* YOUR GOAL
Reproduce all of the records below word for word.

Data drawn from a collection
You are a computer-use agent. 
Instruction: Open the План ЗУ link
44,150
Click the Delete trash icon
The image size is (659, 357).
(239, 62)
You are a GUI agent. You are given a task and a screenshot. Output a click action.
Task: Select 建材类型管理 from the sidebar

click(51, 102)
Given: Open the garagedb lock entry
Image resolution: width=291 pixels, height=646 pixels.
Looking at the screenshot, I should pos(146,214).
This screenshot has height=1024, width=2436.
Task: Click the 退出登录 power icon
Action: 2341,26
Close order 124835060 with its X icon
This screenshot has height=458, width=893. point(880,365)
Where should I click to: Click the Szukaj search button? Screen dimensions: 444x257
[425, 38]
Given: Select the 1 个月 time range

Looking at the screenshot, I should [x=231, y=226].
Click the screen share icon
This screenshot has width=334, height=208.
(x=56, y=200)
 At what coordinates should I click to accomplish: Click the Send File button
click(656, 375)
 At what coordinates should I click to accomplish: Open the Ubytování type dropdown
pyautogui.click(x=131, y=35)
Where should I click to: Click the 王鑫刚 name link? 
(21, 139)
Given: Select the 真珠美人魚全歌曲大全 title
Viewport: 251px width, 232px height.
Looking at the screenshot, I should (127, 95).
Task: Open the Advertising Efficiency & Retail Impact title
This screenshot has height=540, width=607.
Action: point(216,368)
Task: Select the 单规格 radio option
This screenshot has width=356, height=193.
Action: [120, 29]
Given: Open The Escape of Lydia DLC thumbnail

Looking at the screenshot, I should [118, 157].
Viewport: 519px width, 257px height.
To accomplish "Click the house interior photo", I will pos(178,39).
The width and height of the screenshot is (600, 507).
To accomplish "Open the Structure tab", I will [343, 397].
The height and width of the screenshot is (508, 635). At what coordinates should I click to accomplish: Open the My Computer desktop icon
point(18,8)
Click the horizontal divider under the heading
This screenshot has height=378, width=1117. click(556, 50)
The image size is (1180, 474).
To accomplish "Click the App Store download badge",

* ANSWER TO THE EXERCISE
You are a computer-use agent. 
Instruction: Open the План ЗУ link
44,150
Click the Delete trash icon
The image size is (659, 357).
(239, 62)
You are a GUI agent. You are given a task and a screenshot. Output a click action.
Task: Select 建材类型管理 from the sidebar

click(51, 102)
Given: Open the garagedb lock entry
Image resolution: width=291 pixels, height=646 pixels.
Looking at the screenshot, I should pos(146,214).
This screenshot has height=1024, width=2436.
Task: Click the 退出登录 power icon
Action: 2341,26
Close order 124835060 with its X icon
This screenshot has height=458, width=893. point(880,365)
Where should I click to: Click the Szukaj search button? Screen dimensions: 444x257
[425, 38]
Given: Select the 1 个月 time range

Looking at the screenshot, I should [x=231, y=226].
Click the screen share icon
This screenshot has width=334, height=208.
(x=56, y=200)
 At what coordinates should I click to accomplish: Click the Send File button
click(656, 375)
 At what coordinates should I click to accomplish: Open the Ubytování type dropdown
pyautogui.click(x=131, y=35)
Where should I click to: Click the 王鑫刚 name link? 
(21, 139)
Given: Select the 真珠美人魚全歌曲大全 title
Viewport: 251px width, 232px height.
Looking at the screenshot, I should (127, 95).
Task: Open the Advertising Efficiency & Retail Impact title
This screenshot has height=540, width=607.
Action: point(216,368)
Task: Select the 单规格 radio option
This screenshot has width=356, height=193.
Action: [120, 29]
Given: Open The Escape of Lydia DLC thumbnail

Looking at the screenshot, I should [118, 157].
Viewport: 519px width, 257px height.
To accomplish "Click the house interior photo", I will pos(178,39).
The width and height of the screenshot is (600, 507).
To accomplish "Open the Structure tab", I will [343, 397].
The height and width of the screenshot is (508, 635). At what coordinates should I click to accomplish: Open the My Computer desktop icon
point(18,8)
Click the horizontal divider under the heading
This screenshot has height=378, width=1117. click(556, 50)
The image size is (1180, 474).
To accomplish "Click the App Store download badge",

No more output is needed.